Identifying Hidden Value and Navigating the M&A Deal Process

A podcast with STS Founder & Chairman Rob Follows on navigating the complex world of M&A.

In a recent episode of Second in Command podcast, Founder of COO Alliance and host Cameron Herold sits down with STS Capital Partners Chairman and Founder Rob Follows, who shares insights into the M&A process – from recognizing hidden value to navigating the final stages of a deal. 

Rob and Cameron explore why maximizing value during a sale is more than just chasing a number, it’s about aligning with the right strategic buyer.

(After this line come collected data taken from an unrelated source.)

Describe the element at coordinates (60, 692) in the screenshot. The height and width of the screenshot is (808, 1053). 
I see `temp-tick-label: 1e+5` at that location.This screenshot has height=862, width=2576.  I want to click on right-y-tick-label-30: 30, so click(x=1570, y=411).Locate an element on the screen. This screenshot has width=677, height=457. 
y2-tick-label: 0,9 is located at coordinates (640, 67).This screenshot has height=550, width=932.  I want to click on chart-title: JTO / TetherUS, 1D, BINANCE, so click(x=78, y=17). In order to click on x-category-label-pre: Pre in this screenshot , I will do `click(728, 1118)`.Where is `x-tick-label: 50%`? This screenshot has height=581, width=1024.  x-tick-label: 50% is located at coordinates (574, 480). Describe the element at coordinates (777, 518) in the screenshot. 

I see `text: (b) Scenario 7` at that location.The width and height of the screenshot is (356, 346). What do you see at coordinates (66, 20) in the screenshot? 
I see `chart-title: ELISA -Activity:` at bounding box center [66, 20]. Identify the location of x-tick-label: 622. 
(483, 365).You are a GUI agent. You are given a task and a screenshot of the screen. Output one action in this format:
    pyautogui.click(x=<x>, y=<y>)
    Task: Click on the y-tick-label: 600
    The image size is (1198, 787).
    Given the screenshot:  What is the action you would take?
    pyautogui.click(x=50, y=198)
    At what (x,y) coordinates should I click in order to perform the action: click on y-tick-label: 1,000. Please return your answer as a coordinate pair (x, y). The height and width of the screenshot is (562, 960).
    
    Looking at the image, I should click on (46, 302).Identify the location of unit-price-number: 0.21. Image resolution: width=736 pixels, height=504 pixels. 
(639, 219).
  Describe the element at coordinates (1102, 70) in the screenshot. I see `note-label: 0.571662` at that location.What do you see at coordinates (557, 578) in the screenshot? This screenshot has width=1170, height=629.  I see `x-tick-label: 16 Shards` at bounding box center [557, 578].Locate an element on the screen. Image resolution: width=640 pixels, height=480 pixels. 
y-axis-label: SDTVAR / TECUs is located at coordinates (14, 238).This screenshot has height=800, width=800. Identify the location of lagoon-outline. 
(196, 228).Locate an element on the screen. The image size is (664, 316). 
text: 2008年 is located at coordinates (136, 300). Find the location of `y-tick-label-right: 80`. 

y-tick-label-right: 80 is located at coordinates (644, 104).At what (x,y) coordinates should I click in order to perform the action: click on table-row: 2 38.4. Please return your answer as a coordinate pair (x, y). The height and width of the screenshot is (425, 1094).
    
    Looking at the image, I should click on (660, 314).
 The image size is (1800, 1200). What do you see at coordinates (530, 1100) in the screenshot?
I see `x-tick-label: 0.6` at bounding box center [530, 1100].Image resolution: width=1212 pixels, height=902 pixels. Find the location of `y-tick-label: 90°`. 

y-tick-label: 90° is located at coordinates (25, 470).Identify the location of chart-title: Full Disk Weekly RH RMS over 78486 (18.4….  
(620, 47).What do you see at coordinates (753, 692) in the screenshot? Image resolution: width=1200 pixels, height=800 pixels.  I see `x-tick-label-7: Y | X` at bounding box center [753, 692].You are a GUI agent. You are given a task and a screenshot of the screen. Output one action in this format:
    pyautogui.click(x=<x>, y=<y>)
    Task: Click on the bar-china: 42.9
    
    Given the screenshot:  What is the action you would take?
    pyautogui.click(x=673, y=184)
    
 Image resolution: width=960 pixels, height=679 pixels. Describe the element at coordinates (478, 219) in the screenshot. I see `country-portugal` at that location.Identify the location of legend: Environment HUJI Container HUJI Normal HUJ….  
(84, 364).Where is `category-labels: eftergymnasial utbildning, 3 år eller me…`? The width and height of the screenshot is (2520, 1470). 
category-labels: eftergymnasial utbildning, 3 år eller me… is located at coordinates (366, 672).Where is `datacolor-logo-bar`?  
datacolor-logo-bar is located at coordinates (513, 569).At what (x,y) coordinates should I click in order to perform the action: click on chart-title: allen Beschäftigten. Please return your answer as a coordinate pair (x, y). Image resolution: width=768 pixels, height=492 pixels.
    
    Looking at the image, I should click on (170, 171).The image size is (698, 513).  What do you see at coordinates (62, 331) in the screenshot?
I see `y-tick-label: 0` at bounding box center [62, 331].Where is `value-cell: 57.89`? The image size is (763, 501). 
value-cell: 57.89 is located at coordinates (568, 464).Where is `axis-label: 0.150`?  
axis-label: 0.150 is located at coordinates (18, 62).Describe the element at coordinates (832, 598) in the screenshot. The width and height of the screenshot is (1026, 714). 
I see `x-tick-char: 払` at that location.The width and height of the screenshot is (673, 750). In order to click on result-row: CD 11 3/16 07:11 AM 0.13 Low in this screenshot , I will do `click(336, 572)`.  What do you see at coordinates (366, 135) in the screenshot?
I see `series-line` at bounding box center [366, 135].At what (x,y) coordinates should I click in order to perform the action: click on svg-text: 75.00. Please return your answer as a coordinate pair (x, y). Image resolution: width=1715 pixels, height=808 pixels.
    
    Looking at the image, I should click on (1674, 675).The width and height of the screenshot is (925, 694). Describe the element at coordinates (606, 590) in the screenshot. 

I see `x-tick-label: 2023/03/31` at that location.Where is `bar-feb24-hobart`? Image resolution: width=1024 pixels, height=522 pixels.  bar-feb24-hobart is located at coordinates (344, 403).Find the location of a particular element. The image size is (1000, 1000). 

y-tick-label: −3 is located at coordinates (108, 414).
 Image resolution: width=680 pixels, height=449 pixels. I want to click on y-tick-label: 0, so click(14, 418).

Rob shares real-world stories of entrepreneurs who either walked away too soon or held out too long, highlighting the need for clear thinking, emotional discipline, and independent guidance to achieve what we call an Extraordinary Exit™. 

Here are a few takeaways you can expect to uncover in this podcast: 

Maximizing Strategic Value: Beyond the Surface Numbers
Strategic buyers often see what Rob calls the “Rembrandts in the attic” – the hidden assets and growth opportunities in a business that founders may overlook. When entrepreneurs align their narrative with what strategic buyers value, they can unlock far greater outcomes than with purely financial buyers. Business owners need to prepare for this, not just operationally, but psychologically. 

Required vs. Preferred Outcomes: Know Them Before You Negotiate
One of the most critical decisions an entrepreneur can make is setting their required outcomes – the minimum acceptable result that satisfies all their goals. A preferred outcome may exceed it, but knowing where the floor is helps protect against emotional decisions that can derail deals. Be clear before the pressure mounts. 

The Final Hour: When Independence Matters Most
In high-stakes moments, especially near closing, independent sell-side advisors are critical. Rob shares a cautionary tale of two business owners who had a $256M deal agreed, five times more than they hoped for, only to lose it all after second-guessing the offer. Four years passed before they recovered that value. 

Avoiding the Wall Street Trap: Aligning Interests in the M&A Process
There’s a common misconception that large investment banks will act in the entrepreneur’s best interest. But many of these firms are ultimately loyal to the private equity buyers they work with day in and day out. True alignment comes from working with independent advisors, like STS, who are fully committed to representing the seller, especially in founder-led or family businesses. They can help you achieve maximum value by Selling to Strategics™. 

Business Maturity and Timing Matter
Another theme throughout the conversation is that smaller companies often face challenges in the M&A process if they’re not ready. Certain levels of business maturity – systems, team structure, cultural cohesion – are prerequisites for attracting top-tier strategic buyers. Trying to sell too early can cost more than waiting and preparing intentionally. 

In conclusion, entrepreneurs who want to sell their business for maximum value must go beyond the traditional playbook. They must recognize their hidden key value drivers, align with the right strategic buyer, and work with independent advisors who understand how to navigate the nuances of high-value deals. With leaders like Rob Follows and the team at STS Capital Partners, founders can step into the sale process equipped for not just a successful transaction, but an Extraordinary Exit.